── RECORDS FOR THE EXERCISE

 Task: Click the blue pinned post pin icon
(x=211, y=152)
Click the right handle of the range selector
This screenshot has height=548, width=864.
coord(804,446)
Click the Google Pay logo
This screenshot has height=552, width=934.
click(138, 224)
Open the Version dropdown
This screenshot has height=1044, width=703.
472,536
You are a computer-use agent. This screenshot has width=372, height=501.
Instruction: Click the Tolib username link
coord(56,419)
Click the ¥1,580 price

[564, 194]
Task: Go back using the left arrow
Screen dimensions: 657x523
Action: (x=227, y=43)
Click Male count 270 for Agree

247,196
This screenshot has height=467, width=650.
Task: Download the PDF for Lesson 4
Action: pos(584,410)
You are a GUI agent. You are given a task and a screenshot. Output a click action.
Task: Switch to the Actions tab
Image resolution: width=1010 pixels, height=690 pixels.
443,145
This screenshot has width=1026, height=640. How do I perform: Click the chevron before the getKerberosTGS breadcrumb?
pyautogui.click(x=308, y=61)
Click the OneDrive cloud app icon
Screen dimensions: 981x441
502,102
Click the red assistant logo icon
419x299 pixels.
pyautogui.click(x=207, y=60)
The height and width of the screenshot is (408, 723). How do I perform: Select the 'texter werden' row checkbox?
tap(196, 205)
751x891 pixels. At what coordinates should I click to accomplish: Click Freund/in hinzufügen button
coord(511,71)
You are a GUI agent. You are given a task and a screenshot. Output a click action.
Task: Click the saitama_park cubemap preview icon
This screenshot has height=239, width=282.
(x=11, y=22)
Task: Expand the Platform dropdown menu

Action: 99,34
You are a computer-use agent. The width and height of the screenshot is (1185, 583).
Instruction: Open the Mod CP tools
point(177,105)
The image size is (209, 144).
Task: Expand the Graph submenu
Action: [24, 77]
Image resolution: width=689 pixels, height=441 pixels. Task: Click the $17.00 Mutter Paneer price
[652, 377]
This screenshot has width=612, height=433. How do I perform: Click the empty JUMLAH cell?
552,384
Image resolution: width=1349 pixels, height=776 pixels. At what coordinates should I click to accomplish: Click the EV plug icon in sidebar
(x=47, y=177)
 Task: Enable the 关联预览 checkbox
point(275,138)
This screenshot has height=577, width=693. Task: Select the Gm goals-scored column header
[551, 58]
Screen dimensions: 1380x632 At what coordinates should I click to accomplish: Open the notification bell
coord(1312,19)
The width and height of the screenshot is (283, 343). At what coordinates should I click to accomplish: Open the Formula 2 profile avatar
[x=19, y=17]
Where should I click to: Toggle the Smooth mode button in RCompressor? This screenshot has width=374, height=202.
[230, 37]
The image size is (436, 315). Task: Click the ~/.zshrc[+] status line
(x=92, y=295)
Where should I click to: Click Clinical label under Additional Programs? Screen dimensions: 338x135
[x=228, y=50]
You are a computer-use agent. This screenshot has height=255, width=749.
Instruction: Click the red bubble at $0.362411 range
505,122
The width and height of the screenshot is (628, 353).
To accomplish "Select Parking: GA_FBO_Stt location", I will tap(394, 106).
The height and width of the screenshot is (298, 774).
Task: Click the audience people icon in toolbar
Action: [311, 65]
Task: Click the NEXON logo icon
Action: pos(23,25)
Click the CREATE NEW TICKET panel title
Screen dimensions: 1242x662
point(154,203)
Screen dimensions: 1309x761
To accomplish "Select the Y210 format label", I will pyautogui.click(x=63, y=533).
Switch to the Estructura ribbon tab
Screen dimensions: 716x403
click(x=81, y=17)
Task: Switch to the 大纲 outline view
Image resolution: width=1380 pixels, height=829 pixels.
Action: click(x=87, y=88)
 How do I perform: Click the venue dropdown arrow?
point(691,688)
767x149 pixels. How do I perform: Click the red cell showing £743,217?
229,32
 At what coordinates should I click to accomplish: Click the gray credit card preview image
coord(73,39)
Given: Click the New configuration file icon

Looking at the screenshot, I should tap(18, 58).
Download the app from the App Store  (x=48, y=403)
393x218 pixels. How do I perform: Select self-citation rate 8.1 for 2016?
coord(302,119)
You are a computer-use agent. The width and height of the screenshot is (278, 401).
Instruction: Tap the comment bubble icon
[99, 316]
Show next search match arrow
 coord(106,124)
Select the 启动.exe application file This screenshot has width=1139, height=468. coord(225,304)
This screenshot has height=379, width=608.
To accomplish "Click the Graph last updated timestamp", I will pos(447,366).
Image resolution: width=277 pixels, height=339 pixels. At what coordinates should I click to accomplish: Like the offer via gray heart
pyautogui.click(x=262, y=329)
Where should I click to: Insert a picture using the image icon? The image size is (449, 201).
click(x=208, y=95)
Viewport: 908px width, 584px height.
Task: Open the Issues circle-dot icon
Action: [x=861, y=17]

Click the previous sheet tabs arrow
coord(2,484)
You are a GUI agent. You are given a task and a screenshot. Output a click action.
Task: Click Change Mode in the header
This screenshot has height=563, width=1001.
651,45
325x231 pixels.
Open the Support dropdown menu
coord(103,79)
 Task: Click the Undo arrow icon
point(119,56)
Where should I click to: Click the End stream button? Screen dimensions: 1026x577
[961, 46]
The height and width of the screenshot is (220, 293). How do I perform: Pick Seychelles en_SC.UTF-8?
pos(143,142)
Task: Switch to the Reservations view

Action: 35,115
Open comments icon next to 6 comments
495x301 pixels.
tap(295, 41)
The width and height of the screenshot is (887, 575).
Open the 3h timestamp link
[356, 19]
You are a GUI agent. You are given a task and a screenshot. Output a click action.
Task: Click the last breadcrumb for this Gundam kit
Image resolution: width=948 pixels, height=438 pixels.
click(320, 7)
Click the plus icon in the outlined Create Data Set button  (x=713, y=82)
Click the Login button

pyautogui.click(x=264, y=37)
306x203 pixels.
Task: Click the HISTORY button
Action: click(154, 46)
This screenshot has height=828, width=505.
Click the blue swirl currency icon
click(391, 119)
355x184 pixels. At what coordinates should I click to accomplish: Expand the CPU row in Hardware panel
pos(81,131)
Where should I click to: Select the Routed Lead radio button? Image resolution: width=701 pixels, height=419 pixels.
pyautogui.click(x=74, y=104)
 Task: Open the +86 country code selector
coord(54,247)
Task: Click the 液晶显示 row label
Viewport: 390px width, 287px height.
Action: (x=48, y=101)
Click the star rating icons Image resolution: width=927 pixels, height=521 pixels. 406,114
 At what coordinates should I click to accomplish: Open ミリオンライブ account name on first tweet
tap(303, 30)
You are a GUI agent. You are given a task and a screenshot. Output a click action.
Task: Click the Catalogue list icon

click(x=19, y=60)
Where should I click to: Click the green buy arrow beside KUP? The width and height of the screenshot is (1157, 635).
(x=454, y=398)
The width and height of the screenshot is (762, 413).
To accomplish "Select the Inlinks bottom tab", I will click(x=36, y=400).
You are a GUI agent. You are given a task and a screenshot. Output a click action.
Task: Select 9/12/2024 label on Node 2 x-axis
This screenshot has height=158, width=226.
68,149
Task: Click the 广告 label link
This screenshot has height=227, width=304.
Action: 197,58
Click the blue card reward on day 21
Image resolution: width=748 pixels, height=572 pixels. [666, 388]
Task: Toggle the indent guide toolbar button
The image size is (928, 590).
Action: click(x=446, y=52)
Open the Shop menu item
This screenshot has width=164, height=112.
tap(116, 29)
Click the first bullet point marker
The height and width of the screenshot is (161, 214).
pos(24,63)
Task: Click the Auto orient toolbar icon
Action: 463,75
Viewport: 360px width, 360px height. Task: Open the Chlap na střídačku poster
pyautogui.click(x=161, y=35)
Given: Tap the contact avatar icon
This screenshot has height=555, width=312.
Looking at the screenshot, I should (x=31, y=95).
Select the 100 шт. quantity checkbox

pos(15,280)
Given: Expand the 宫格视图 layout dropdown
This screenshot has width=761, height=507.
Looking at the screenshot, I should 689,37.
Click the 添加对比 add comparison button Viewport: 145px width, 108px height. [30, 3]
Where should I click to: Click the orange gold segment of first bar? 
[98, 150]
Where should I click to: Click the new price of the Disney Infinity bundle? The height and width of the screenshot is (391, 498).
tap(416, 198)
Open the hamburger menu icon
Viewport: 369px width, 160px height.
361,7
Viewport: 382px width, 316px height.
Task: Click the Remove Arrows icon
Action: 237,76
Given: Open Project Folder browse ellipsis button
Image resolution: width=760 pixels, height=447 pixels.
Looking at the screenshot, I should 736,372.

────

→ **WHAT YOU ARE ASKED TO DO**
The line with "Image resolution: width=760" through the last line of the data: write these out exactly, and no others.

→ **YOUR SOLUTION**
Image resolution: width=760 pixels, height=447 pixels.
Looking at the screenshot, I should 736,372.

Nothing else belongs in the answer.